**Instructions for the task**
Each entry below is to be copied out exactly and in full.

**Stored data**
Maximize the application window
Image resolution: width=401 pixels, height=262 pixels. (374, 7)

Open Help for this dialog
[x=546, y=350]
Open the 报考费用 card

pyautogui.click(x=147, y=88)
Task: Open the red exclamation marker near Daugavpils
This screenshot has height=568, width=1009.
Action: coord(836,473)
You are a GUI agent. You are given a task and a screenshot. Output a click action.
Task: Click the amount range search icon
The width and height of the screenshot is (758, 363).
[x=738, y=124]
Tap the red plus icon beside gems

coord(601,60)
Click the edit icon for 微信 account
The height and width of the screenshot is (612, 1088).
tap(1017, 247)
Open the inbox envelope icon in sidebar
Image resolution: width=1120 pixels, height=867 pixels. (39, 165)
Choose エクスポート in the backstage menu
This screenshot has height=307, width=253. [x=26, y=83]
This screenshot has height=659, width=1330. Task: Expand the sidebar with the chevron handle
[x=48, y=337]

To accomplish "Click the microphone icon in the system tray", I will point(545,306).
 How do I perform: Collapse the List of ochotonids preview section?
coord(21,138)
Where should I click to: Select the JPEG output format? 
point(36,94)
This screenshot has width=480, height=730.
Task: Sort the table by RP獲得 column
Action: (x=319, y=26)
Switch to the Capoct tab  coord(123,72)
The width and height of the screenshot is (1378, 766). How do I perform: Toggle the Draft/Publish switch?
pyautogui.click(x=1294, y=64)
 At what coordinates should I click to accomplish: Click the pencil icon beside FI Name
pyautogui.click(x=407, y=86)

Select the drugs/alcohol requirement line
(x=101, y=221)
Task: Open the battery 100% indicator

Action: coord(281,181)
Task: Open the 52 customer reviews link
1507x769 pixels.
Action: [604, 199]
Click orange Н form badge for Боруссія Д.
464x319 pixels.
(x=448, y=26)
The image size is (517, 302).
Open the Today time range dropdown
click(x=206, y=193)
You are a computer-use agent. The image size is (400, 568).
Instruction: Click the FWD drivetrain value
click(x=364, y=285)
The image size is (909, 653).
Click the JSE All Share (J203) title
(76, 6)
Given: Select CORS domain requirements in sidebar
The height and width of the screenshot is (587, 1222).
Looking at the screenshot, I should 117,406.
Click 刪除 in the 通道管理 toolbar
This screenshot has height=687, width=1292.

**Written answer**
Maximize the application window
Image resolution: width=401 pixels, height=262 pixels. (374, 7)

Open Help for this dialog
[x=546, y=350]
Open the 报考费用 card

pyautogui.click(x=147, y=88)
Task: Open the red exclamation marker near Daugavpils
This screenshot has height=568, width=1009.
Action: coord(836,473)
You are a GUI agent. You are given a task and a screenshot. Output a click action.
Task: Click the amount range search icon
The width and height of the screenshot is (758, 363).
[x=738, y=124]
Tap the red plus icon beside gems

coord(601,60)
Click the edit icon for 微信 account
The height and width of the screenshot is (612, 1088).
tap(1017, 247)
Open the inbox envelope icon in sidebar
Image resolution: width=1120 pixels, height=867 pixels. (39, 165)
Choose エクスポート in the backstage menu
This screenshot has height=307, width=253. [x=26, y=83]
This screenshot has height=659, width=1330. Task: Expand the sidebar with the chevron handle
[x=48, y=337]

To accomplish "Click the microphone icon in the system tray", I will point(545,306).
 How do I perform: Collapse the List of ochotonids preview section?
coord(21,138)
Where should I click to: Select the JPEG output format? 
point(36,94)
This screenshot has width=480, height=730.
Task: Sort the table by RP獲得 column
Action: (x=319, y=26)
Switch to the Capoct tab  coord(123,72)
The width and height of the screenshot is (1378, 766). How do I perform: Toggle the Draft/Publish switch?
pyautogui.click(x=1294, y=64)
 At what coordinates should I click to accomplish: Click the pencil icon beside FI Name
pyautogui.click(x=407, y=86)

Select the drugs/alcohol requirement line
(x=101, y=221)
Task: Open the battery 100% indicator

Action: coord(281,181)
Task: Open the 52 customer reviews link
1507x769 pixels.
Action: [604, 199]
Click orange Н form badge for Боруссія Д.
464x319 pixels.
(x=448, y=26)
The image size is (517, 302).
Open the Today time range dropdown
click(x=206, y=193)
You are a computer-use agent. The image size is (400, 568).
Instruction: Click the FWD drivetrain value
click(x=364, y=285)
The image size is (909, 653).
Click the JSE All Share (J203) title
(76, 6)
Given: Select CORS domain requirements in sidebar
The height and width of the screenshot is (587, 1222).
Looking at the screenshot, I should 117,406.
Click 刪除 in the 通道管理 toolbar
This screenshot has height=687, width=1292.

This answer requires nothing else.